Your goal: Rewrite the items below as a numbered list, one line per entry, and leave out the blank lines.

■ ■ ■ ■ ■

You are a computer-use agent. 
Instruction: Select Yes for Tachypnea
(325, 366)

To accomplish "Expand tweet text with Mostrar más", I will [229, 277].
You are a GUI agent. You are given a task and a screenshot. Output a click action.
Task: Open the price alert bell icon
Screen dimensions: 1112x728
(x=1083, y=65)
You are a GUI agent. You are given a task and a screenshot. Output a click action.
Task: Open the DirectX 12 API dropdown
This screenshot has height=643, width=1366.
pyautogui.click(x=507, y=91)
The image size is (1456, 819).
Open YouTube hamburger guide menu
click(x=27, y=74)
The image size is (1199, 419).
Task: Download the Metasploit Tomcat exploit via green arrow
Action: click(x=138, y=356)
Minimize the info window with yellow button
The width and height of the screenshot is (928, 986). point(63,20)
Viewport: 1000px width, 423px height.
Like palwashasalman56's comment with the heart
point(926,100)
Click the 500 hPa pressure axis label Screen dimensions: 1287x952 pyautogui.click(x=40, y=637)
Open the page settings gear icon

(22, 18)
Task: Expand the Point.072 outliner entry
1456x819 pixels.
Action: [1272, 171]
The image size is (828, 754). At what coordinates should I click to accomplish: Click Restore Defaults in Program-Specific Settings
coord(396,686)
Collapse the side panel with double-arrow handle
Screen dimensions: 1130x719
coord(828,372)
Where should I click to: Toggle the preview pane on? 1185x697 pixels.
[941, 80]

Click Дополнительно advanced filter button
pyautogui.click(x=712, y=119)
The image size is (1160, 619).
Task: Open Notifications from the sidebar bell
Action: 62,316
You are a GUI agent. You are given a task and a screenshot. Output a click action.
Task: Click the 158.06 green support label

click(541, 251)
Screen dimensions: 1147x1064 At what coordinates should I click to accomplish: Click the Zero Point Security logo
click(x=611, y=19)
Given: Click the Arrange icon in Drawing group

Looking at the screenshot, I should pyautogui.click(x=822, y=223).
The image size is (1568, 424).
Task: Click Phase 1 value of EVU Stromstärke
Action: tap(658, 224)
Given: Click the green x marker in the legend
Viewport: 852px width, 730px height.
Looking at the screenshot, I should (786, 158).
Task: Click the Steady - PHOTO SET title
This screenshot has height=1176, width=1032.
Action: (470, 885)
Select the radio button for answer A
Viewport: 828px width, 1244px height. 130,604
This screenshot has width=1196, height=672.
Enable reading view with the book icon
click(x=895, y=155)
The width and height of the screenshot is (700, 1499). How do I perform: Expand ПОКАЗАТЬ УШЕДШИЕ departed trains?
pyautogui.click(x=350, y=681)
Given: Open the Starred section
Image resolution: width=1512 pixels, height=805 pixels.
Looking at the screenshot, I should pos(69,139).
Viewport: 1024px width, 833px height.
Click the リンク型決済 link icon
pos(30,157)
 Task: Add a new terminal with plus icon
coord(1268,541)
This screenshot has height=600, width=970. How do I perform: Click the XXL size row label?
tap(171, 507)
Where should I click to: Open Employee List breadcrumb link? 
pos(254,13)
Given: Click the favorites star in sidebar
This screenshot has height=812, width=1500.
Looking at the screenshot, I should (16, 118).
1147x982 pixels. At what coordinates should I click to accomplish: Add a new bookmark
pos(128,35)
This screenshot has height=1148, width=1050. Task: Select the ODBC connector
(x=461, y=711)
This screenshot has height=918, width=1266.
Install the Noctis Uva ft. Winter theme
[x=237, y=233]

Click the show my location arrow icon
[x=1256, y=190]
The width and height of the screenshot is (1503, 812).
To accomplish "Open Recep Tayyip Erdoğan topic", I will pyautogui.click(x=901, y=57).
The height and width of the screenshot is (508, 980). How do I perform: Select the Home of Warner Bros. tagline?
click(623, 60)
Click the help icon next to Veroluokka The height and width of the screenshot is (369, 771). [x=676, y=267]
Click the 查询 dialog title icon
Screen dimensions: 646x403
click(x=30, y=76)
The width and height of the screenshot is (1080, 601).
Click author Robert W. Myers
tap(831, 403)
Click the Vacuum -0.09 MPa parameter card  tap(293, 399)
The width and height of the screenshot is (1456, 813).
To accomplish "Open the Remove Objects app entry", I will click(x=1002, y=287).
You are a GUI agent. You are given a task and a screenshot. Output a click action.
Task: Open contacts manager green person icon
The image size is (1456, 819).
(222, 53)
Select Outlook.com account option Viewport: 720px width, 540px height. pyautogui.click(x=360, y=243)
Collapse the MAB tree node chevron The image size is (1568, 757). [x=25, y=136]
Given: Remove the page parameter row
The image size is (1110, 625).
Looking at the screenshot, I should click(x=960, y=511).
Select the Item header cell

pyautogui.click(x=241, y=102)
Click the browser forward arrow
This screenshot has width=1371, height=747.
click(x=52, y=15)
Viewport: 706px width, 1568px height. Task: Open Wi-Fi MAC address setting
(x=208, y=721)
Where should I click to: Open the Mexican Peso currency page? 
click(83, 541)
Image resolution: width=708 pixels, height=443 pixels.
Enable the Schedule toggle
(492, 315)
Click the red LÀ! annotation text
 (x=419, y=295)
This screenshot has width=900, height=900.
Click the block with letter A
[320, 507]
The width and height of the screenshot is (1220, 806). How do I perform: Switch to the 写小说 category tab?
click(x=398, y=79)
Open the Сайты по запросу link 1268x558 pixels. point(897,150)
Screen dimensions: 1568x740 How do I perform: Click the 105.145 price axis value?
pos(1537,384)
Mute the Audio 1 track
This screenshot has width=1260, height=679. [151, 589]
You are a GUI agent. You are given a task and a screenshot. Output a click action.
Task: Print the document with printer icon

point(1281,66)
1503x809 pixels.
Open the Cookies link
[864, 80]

■ ■ ■ ■ ■

Result for this task:
1. You are a computer-use agent. 
2. Instruction: Select Yes for Tachypnea
3. (325, 366)
4. To accomplish "Expand tweet text with Mostrar más", I will [229, 277].
5. You are a GUI agent. You are given a task and a screenshot. Output a click action.
6. Task: Open the price alert bell icon
7. Screen dimensions: 1112x728
8. (x=1083, y=65)
9. You are a GUI agent. You are given a task and a screenshot. Output a click action.
10. Task: Open the DirectX 12 API dropdown
11. This screenshot has height=643, width=1366.
12. pyautogui.click(x=507, y=91)
13. The image size is (1456, 819).
14. Open YouTube hamburger guide menu
15. click(x=27, y=74)
16. The image size is (1199, 419).
17. Task: Download the Metasploit Tomcat exploit via green arrow
18. Action: click(x=138, y=356)
19. Minimize the info window with yellow button
20. The width and height of the screenshot is (928, 986). point(63,20)
21. Viewport: 1000px width, 423px height.
22. Like palwashasalman56's comment with the heart
23. point(926,100)
24. Click the 500 hPa pressure axis label Screen dimensions: 1287x952 pyautogui.click(x=40, y=637)
25. Open the page settings gear icon
26. (22, 18)
27. Task: Expand the Point.072 outliner entry
28. 1456x819 pixels.
29. Action: [1272, 171]
30. The image size is (828, 754). At what coordinates should I click to accomplish: Click Restore Defaults in Program-Specific Settings
31. coord(396,686)
32. Collapse the side panel with double-arrow handle
33. Screen dimensions: 1130x719
34. coord(828,372)
35. Where should I click to: Toggle the preview pane on? 1185x697 pixels.
36. [941, 80]
37. Click Дополнительно advanced filter button
38. pyautogui.click(x=712, y=119)
39. The image size is (1160, 619).
40. Task: Open Notifications from the sidebar bell
41. Action: 62,316
42. You are a GUI agent. You are given a task and a screenshot. Output a click action.
43. Task: Click the 158.06 green support label
44. click(541, 251)
45. Screen dimensions: 1147x1064 At what coordinates should I click to accomplish: Click the Zero Point Security logo
46. click(x=611, y=19)
47. Given: Click the Arrange icon in Drawing group
48. Looking at the screenshot, I should pyautogui.click(x=822, y=223).
49. The image size is (1568, 424).
50. Task: Click Phase 1 value of EVU Stromstärke
51. Action: tap(658, 224)
52. Given: Click the green x marker in the legend
53. Viewport: 852px width, 730px height.
54. Looking at the screenshot, I should (786, 158).
55. Task: Click the Steady - PHOTO SET title
56. This screenshot has height=1176, width=1032.
57. Action: (470, 885)
58. Select the radio button for answer A
59. Viewport: 828px width, 1244px height. 130,604
60. This screenshot has width=1196, height=672.
61. Enable reading view with the book icon
62. click(x=895, y=155)
63. The width and height of the screenshot is (700, 1499). How do I perform: Expand ПОКАЗАТЬ УШЕДШИЕ departed trains?
64. pyautogui.click(x=350, y=681)
65. Given: Open the Starred section
66. Image resolution: width=1512 pixels, height=805 pixels.
67. Looking at the screenshot, I should pos(69,139).
68. Viewport: 1024px width, 833px height.
69. Click the リンク型決済 link icon
70. pos(30,157)
71.  Task: Add a new terminal with plus icon
72. coord(1268,541)
73. This screenshot has height=600, width=970. How do I perform: Click the XXL size row label?
74. tap(171, 507)
75. Where should I click to: Open Employee List breadcrumb link? 
76. pos(254,13)
77. Given: Click the favorites star in sidebar
78. This screenshot has height=812, width=1500.
79. Looking at the screenshot, I should (16, 118).
80. 1147x982 pixels. At what coordinates should I click to accomplish: Add a new bookmark
81. pos(128,35)
82. This screenshot has height=1148, width=1050. Task: Select the ODBC connector
83. (x=461, y=711)
84. This screenshot has height=918, width=1266.
85. Install the Noctis Uva ft. Winter theme
86. [x=237, y=233]
87. Click the show my location arrow icon
88. [x=1256, y=190]
89. The width and height of the screenshot is (1503, 812).
90. To accomplish "Open Recep Tayyip Erdoğan topic", I will pyautogui.click(x=901, y=57).
91. The height and width of the screenshot is (508, 980). How do I perform: Select the Home of Warner Bros. tagline?
92. click(623, 60)
93. Click the help icon next to Veroluokka The height and width of the screenshot is (369, 771). [x=676, y=267]
94. Click the 查询 dialog title icon
95. Screen dimensions: 646x403
96. click(x=30, y=76)
97. The width and height of the screenshot is (1080, 601).
98. Click author Robert W. Myers
99. tap(831, 403)
100. Click the Vacuum -0.09 MPa parameter card  tap(293, 399)
101. The width and height of the screenshot is (1456, 813).
102. To accomplish "Open the Remove Objects app entry", I will click(x=1002, y=287).
103. You are a GUI agent. You are given a task and a screenshot. Output a click action.
104. Task: Open contacts manager green person icon
105. The image size is (1456, 819).
106. (222, 53)
107. Select Outlook.com account option Viewport: 720px width, 540px height. pyautogui.click(x=360, y=243)
108. Collapse the MAB tree node chevron The image size is (1568, 757). [x=25, y=136]
109. Given: Remove the page parameter row
110. The image size is (1110, 625).
111. Looking at the screenshot, I should click(x=960, y=511).
112. Select the Item header cell
113. pyautogui.click(x=241, y=102)
114. Click the browser forward arrow
115. This screenshot has width=1371, height=747.
116. click(x=52, y=15)
117. Viewport: 706px width, 1568px height. Task: Open Wi-Fi MAC address setting
118. (x=208, y=721)
119. Where should I click to: Open the Mexican Peso currency page? 
120. click(83, 541)
121. Image resolution: width=708 pixels, height=443 pixels.
122. Enable the Schedule toggle
123. (492, 315)
124. Click the red LÀ! annotation text
125.  (x=419, y=295)
126. This screenshot has width=900, height=900.
127. Click the block with letter A
128. [320, 507]
129. The width and height of the screenshot is (1220, 806). How do I perform: Switch to the 写小说 category tab?
130. click(x=398, y=79)
131. Open the Сайты по запросу link 1268x558 pixels. point(897,150)
132. Screen dimensions: 1568x740 How do I perform: Click the 105.145 price axis value?
133. pos(1537,384)
134. Mute the Audio 1 track
135. This screenshot has width=1260, height=679. [151, 589]
136. You are a GUI agent. You are given a task and a screenshot. Output a click action.
137. Task: Print the document with printer icon
138. point(1281,66)
139. 1503x809 pixels.
140. Open the Cookies link
141. [864, 80]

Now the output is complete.